October 25, 2007
By JOHN FLOWERS
MIDDLEBURY — Monday’s train accident transformed downtown Middlebury from its usual beehive of activity to an almost eerie no-man’s land.
Local police and fire officials blocked off a whopping 30 roads leading into, and out of, the core village area while investigators and clean-up crews combed through the toppled rail tankers along the Otter Creek near Merchants Row.
Motorists accustomed to traveling through Middlebury via Routes 7, 125 and 30 found themselves making detours.
Authorities established a “hot zone” near the accident site that they sought to keep free of vehicle traffic. That zone extended around the core village area and included all, or portions, of Charles Avenue, Court Square, North Street, Stewart Lane, Methodist Lane, Middle Seymour Street, Park Street, Bakery Lane, Shannon Street, Storrs Avenue, Franklin Street, Chipman Park, Water Street, South Pleasant Street, Cross Street, Duane Court, Mary Hogan Drive, Court Street, Benedict Lane, Merchants Row, Main Street and North Pleasant Street.
Police established two routes around Middlebury for passenger traffic, according to Middlebury Police Chief Tom Hanley. One led from Route 7 through Buttolph Acres, connecting with High Street. The other, southbound, was from Route 7 to Stewart Lane, followed by Seminary Street to Foote Street to Route 7 south of the downtown.
Vermont State Police stopped commercial traffic at the intersection of Routes 7 and 17 and routed southbound commercial traffic out to Route 22A. Northbound traffic was stopped at Route 125 in East Middlebury before it got into town and it was diverted to Route 116.

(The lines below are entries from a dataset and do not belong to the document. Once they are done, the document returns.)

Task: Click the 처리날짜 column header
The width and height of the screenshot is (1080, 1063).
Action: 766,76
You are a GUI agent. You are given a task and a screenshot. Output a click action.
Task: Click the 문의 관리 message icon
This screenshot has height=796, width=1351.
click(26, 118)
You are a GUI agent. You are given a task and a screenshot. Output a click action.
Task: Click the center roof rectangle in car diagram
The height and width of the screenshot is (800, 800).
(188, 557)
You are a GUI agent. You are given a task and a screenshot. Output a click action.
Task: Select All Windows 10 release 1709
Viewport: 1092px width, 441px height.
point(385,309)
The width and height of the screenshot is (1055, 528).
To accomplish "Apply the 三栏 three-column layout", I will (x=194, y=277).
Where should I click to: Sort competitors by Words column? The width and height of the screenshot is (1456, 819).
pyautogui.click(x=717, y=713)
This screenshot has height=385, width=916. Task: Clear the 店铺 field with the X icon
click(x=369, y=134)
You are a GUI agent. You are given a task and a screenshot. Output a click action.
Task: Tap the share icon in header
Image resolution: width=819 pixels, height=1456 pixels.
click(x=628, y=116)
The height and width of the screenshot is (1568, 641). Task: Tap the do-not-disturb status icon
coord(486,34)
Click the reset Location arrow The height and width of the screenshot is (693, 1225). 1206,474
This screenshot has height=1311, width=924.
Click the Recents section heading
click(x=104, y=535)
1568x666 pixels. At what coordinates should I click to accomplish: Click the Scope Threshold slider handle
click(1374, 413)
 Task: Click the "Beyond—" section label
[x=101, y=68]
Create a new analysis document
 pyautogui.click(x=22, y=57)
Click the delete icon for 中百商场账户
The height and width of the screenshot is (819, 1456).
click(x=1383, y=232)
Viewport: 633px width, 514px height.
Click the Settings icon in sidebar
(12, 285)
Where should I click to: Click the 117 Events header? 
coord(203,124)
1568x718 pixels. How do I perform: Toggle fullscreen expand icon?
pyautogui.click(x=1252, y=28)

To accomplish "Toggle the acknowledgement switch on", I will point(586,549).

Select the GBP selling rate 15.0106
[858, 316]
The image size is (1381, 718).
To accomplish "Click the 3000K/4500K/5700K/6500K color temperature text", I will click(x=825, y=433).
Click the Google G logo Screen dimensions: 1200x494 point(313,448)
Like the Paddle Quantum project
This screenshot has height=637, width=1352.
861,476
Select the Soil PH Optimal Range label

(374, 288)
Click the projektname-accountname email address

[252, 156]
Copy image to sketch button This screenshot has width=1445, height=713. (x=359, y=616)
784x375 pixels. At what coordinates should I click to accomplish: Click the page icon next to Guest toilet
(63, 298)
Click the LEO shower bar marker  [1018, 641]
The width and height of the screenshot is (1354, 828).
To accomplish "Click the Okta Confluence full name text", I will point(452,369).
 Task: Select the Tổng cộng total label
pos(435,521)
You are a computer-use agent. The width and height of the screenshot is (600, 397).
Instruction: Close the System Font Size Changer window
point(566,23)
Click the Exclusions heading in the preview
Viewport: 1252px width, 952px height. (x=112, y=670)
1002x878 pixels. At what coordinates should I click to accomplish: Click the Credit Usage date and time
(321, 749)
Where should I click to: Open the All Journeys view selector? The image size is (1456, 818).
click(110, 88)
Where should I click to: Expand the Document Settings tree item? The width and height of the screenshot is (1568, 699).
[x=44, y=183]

Businesses and residences on Merchants Row, portions of Main Street, Cross Street, Water Street, South Pleasant Street and the northern portion of Charles Avenue were evacuated. More than 400 affected residents were asked to stay overnight with friends or family, or head to the Middlebury American Legion Post 27 off Wilson Road where the Red Cross had set up a temporary shelter.
South Pleasant Street resident Carol Chandler was among a few dozen people who sought refuge at the Legion. Around 20 people stayed there overnight, according to Post 27 Legion Commander Richard Bullock.
Chandler had finished her shift at Greg’s Meat Market when she found out about the train accident. She and her brother Kirk — an Addison County Transit Resources bus driver — suddenly found themselves unable to return to their homes.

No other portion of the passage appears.